Exosomes are vesicles formed within endosomes and are gradually released from the cell through budding. They typically have diameters of less than 100 nm [20]. Comprising a variety of bioactive substances such as microRNAs, long non-coding RNA, circular RNA, and proteins, exosomes play diverse biological roles [21]. Extracellular vesicles were isolated from the peripheral blood of five patients with high-grade serous ovarian cancer (HGSC) and five healthy volunteers via ultracentrifugation. Their morphology was observed using transmission electron microscopy, and the presence of the markers CD9 and CD81 was confirmed through western blotting, validating their identity as exosomes. Exosome proteomics was analyzed using high-performance liquid chromatography-mass spectrometry (HPLC-MS), identifying 267 proteins, with 61 showing a 1.2-fold increase in abundance.
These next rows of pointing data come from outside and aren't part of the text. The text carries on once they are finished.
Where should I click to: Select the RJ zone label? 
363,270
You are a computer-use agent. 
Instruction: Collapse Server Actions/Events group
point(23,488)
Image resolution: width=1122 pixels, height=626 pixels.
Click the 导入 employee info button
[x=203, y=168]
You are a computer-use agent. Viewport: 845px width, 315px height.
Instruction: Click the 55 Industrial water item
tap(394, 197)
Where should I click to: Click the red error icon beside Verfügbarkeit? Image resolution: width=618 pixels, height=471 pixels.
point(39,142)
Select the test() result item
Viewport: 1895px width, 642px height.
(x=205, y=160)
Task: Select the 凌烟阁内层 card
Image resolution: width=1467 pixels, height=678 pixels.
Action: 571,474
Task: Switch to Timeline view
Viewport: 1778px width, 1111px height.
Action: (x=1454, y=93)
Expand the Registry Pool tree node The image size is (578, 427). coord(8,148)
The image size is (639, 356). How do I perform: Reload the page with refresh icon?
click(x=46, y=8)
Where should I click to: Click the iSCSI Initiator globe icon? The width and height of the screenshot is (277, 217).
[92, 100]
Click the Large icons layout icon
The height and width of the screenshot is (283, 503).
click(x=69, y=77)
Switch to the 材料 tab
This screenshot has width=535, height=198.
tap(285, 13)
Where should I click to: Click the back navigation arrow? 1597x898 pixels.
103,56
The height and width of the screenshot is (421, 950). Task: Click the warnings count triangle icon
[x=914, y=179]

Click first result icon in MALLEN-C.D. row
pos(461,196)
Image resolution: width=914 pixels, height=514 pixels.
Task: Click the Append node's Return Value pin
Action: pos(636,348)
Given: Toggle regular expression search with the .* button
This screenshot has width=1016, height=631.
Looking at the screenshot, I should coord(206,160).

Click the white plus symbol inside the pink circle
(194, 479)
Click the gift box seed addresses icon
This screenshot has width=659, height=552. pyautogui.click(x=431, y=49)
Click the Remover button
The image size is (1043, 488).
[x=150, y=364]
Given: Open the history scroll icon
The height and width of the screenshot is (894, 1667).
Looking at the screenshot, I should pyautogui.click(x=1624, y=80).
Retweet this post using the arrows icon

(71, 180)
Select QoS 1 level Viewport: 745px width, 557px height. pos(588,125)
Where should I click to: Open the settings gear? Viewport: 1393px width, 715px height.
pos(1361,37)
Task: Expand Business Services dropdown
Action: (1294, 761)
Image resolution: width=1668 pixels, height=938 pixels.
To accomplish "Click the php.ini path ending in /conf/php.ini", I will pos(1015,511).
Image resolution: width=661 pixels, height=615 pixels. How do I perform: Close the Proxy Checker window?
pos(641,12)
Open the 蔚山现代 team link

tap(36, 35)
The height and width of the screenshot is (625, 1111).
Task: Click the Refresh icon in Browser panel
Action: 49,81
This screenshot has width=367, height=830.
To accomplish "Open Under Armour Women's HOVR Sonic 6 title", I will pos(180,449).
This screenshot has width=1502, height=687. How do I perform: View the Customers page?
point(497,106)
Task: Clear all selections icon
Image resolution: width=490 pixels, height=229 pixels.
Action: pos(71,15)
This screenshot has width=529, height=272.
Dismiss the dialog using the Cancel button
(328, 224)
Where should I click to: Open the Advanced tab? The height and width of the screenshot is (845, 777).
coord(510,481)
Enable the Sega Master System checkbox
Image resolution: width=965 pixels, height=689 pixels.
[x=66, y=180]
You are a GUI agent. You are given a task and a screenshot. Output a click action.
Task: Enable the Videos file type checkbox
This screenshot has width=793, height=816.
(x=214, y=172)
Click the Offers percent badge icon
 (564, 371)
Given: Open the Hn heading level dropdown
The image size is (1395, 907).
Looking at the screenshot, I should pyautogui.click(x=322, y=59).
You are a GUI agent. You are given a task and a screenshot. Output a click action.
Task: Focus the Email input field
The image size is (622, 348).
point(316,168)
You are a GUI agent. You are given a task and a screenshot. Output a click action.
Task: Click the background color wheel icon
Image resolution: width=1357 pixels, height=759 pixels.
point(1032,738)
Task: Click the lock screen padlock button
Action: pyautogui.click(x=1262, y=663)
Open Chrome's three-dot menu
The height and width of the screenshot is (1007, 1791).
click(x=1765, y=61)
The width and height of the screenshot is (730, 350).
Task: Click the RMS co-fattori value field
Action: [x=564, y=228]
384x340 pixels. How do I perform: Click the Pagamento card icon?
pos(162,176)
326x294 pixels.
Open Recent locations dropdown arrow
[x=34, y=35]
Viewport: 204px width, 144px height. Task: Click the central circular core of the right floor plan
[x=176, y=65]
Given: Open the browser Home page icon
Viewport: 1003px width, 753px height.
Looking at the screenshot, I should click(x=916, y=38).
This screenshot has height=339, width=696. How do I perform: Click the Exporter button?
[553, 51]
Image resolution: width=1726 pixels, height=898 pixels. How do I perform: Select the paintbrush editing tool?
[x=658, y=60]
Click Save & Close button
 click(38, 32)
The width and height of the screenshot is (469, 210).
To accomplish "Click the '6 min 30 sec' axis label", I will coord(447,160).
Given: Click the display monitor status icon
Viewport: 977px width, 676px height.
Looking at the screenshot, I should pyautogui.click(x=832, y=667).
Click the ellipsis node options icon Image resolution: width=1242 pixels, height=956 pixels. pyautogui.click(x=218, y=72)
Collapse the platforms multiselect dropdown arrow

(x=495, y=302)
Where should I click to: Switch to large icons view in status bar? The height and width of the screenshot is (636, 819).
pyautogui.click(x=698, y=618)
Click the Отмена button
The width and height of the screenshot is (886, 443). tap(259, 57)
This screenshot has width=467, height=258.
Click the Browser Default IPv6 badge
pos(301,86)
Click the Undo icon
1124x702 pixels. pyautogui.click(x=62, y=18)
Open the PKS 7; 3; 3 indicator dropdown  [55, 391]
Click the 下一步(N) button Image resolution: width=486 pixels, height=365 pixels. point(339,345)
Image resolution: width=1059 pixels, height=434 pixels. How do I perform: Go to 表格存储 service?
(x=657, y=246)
Differentially expressed proteins (DEPs) were categorized based on secondary functions using gene ontology (GO) and analyzed through the Kyoto Encyclopedia of Genes and Genomes (KEGG) pathway database. As a result, ZNF587B was identified as potential research target. Notably, there are no existing studies on the role of this protein in exosomes and ovarian cancer, and it exhibits the largest deviation from the conventional classification and quantification categories in the test results.

Materials and methods

Patients and tissue samples

A total of 10 plasma samples were collected between 2017 and 2018 from the Shanghai First Maternity and Infant Hospital (Shanghai, China). This included 5 plasma samples from patients diagnosed with high-grade serous ovarian cancer (HGSC) and 5 samples from healthy individuals. Diagnosis of HGSC in patients was confirmed through histological examination of tissue biopsy, and none had received radiotherapy, endocrine therapy, chemotherapy, or surgery before blood sample collection. Written informed consent was obtained from all participants, including patients and healthy individuals. This study was approved by the Ethics Committee of the Shanghai First Maternity and Infant Hospital (approval number: KS18112).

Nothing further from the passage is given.